Exercise directions
In the stretch from the line containing "Describe the element at coordinates (137, 24)" through the line containing "This screenshot has width=1536, height=864.", change "in the screenshot" to "in the image" and leave everything else as it is. Return only those lines.

Stored items from a collection:
● ● ● ●

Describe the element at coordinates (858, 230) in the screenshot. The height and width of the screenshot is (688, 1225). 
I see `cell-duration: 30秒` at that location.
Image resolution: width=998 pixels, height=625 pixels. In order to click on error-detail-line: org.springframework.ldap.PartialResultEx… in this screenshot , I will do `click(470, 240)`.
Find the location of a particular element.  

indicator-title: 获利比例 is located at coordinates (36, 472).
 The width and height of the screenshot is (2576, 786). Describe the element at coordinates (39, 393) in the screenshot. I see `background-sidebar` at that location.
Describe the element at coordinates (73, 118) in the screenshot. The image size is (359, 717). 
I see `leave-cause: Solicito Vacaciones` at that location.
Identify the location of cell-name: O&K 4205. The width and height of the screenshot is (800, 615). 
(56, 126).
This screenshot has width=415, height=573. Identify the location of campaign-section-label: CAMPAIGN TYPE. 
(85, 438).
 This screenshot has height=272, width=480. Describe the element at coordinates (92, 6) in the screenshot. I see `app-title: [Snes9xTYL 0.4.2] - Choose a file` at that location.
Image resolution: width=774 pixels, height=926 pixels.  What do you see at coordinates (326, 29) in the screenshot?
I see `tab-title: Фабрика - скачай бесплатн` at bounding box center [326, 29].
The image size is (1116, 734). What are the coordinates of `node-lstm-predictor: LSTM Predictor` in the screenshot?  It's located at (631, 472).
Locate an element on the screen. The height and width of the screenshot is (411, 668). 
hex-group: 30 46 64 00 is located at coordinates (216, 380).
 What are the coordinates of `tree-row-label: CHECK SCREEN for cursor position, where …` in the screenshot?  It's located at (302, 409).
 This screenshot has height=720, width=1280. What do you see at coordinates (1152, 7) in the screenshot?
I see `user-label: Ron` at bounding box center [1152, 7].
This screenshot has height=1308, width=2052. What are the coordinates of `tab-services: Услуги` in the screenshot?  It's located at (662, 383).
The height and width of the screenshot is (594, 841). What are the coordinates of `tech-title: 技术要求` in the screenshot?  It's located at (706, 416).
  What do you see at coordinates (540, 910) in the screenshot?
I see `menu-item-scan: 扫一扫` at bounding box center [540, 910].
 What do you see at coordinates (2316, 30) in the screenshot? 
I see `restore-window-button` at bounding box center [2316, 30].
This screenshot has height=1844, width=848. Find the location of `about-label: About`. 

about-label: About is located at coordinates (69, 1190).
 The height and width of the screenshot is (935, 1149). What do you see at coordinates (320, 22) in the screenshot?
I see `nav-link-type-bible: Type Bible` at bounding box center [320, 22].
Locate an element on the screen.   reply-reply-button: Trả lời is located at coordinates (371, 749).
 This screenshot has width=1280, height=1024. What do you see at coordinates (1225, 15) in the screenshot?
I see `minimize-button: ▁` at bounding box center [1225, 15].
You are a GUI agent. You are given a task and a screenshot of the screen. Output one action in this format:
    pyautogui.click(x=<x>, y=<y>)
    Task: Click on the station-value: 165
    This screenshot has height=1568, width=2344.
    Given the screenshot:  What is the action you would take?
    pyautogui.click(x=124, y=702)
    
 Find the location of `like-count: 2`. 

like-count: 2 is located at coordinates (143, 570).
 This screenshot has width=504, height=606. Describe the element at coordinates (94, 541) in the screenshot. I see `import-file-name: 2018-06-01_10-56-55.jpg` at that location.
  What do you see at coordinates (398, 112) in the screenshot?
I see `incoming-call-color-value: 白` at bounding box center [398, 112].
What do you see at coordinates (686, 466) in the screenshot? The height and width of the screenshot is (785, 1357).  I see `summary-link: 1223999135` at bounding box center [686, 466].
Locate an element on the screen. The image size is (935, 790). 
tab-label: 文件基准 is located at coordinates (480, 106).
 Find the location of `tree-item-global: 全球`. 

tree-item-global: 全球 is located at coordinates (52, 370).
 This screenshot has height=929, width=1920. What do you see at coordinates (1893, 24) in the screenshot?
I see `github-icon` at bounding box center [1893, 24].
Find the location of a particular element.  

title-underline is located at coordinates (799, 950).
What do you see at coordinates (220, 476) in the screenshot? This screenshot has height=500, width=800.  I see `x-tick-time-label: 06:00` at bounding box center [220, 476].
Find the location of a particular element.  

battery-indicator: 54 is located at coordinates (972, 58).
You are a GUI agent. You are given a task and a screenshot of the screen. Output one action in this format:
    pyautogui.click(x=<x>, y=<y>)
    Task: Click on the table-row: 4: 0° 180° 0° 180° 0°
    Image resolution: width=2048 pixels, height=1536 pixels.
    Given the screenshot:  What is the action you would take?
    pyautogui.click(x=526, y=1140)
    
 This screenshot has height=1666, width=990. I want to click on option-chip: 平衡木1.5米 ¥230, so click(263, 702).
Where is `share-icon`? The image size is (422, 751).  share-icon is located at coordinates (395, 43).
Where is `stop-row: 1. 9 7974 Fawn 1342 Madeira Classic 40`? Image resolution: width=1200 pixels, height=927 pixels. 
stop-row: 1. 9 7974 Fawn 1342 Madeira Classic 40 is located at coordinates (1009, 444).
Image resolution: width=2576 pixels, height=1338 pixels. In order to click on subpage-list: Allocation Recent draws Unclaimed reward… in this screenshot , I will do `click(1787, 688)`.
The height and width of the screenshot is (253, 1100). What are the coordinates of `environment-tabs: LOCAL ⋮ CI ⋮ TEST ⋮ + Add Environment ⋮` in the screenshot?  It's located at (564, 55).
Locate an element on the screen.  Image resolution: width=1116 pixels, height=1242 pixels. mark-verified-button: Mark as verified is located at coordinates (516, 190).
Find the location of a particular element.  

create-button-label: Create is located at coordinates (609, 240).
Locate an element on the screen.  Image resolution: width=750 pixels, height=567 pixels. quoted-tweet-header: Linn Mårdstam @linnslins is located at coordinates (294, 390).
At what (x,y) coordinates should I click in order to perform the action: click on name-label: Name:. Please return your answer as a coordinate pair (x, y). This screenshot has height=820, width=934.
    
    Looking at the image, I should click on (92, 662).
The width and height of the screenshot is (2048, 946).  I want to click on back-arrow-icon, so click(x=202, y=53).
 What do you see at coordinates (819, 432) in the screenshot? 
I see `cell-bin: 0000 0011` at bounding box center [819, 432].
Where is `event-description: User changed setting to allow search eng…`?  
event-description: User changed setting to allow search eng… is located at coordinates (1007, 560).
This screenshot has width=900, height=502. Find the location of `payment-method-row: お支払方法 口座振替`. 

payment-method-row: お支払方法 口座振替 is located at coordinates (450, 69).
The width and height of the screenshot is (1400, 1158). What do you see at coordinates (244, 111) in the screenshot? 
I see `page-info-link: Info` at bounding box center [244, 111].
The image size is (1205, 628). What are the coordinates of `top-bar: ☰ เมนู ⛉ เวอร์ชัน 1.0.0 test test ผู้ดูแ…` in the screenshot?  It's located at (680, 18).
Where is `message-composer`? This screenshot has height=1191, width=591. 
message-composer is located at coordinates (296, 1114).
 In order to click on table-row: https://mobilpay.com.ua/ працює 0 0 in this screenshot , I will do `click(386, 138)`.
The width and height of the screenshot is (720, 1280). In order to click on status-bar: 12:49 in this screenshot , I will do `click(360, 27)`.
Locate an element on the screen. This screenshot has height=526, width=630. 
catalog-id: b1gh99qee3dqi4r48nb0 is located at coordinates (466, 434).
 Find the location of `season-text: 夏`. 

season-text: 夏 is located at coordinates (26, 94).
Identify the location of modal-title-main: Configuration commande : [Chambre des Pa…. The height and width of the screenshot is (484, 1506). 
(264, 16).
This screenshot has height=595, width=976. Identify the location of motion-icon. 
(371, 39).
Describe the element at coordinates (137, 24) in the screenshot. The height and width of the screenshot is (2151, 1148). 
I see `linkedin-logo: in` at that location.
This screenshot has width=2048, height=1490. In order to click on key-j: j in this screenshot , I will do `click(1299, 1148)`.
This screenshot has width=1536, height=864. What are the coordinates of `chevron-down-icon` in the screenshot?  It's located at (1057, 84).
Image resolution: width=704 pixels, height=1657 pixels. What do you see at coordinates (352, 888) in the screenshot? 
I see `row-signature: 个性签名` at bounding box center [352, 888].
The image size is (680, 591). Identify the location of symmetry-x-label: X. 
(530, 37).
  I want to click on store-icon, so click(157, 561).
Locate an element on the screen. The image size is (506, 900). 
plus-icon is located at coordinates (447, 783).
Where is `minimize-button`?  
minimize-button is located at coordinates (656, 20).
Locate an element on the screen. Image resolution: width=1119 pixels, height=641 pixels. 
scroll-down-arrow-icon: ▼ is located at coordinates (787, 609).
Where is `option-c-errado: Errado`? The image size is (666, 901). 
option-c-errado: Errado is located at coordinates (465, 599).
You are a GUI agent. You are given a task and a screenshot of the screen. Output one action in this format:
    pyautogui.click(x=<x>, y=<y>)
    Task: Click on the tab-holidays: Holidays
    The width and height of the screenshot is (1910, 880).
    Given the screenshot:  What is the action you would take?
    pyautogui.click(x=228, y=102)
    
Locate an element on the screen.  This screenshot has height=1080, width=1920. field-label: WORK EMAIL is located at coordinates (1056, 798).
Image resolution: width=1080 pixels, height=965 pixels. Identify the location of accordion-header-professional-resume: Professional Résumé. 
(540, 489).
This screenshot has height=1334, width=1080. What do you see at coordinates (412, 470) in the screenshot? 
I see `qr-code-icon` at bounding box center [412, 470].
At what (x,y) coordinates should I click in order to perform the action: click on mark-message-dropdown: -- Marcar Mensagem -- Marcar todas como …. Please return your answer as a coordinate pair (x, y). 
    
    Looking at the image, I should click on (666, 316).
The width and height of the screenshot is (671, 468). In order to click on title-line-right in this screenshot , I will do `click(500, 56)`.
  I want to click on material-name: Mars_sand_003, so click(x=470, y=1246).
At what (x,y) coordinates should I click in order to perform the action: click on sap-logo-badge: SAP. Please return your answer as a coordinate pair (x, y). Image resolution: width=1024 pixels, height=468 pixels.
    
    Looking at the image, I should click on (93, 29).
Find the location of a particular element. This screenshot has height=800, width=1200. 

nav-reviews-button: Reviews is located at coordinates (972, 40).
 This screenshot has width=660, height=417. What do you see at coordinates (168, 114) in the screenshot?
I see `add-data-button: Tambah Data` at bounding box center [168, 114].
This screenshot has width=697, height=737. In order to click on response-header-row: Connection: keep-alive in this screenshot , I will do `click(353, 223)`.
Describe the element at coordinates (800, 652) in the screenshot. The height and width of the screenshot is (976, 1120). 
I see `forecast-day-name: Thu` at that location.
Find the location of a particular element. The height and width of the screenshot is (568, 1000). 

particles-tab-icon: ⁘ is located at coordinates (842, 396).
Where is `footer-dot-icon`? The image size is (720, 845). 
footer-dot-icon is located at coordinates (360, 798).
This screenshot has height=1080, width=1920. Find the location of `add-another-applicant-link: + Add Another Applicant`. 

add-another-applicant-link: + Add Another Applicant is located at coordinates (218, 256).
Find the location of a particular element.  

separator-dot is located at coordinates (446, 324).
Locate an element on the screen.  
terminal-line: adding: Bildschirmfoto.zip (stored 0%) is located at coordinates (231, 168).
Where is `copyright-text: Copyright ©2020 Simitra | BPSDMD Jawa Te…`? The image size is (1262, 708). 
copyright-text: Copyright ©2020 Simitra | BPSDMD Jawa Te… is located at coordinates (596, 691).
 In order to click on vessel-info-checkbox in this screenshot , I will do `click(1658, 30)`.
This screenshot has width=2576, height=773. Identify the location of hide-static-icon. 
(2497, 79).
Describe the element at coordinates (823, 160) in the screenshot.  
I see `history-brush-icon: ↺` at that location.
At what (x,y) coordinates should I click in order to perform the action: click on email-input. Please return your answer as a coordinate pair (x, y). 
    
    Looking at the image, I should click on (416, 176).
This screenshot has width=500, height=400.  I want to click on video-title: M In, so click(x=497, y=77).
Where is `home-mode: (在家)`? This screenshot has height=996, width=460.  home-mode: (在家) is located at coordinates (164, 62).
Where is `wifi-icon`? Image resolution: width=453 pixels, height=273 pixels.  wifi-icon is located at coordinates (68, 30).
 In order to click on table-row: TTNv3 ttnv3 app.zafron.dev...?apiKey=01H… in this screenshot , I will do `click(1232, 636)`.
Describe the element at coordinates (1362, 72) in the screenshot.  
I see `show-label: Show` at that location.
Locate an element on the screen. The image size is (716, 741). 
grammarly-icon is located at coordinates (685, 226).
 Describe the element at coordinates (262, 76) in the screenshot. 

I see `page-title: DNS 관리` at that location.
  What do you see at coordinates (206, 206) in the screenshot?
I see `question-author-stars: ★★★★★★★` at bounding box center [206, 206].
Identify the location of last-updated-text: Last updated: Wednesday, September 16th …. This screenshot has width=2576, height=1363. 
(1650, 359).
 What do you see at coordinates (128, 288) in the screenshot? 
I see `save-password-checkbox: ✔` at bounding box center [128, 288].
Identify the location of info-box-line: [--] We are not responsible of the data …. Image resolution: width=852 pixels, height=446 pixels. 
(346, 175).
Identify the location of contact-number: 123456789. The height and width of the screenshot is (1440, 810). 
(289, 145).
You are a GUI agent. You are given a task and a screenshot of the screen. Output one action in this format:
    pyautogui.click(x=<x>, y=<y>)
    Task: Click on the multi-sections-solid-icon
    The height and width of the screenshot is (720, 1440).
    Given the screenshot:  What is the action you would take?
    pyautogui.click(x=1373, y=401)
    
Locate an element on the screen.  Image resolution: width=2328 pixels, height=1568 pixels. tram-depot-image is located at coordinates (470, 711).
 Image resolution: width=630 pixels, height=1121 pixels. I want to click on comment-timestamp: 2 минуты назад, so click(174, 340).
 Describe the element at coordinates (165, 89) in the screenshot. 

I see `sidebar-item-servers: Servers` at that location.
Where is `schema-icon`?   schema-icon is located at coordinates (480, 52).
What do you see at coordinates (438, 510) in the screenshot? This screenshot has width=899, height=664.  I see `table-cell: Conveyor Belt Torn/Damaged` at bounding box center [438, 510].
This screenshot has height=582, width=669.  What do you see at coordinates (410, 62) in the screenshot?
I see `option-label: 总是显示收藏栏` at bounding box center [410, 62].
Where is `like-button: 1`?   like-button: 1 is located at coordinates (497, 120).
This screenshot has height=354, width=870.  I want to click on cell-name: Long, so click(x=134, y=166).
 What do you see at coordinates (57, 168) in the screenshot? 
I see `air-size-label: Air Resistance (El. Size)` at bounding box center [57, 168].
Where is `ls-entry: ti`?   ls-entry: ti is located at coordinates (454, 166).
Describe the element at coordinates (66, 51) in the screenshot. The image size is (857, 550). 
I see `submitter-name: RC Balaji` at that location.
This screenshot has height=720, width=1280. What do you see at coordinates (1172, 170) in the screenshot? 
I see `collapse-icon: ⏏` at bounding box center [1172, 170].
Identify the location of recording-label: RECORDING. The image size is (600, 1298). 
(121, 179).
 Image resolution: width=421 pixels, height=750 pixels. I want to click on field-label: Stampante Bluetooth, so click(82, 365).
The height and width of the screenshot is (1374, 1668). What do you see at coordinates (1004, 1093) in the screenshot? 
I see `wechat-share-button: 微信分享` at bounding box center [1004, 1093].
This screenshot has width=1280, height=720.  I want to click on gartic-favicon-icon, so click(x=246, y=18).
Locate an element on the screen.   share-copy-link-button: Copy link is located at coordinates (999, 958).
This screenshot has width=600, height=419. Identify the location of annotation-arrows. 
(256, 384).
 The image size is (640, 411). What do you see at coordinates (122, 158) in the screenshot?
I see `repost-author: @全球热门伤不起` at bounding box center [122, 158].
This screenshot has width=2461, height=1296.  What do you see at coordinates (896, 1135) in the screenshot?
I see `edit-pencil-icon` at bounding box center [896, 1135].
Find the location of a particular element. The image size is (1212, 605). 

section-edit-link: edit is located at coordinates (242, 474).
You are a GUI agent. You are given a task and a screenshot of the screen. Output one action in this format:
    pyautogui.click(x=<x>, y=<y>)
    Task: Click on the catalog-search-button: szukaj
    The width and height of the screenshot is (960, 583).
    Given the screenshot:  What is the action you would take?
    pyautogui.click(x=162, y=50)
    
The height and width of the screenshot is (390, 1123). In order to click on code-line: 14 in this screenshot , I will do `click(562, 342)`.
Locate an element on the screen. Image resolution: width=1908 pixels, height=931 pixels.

● ● ● ●

Response to the task
Describe the element at coordinates (137, 24) in the image. The height and width of the screenshot is (2151, 1148). 
I see `linkedin-logo: in` at that location.
This screenshot has width=2048, height=1490. In order to click on key-j: j in this screenshot , I will do `click(1299, 1148)`.
This screenshot has width=1536, height=864. What are the coordinates of `chevron-down-icon` in the image?  It's located at (1057, 84).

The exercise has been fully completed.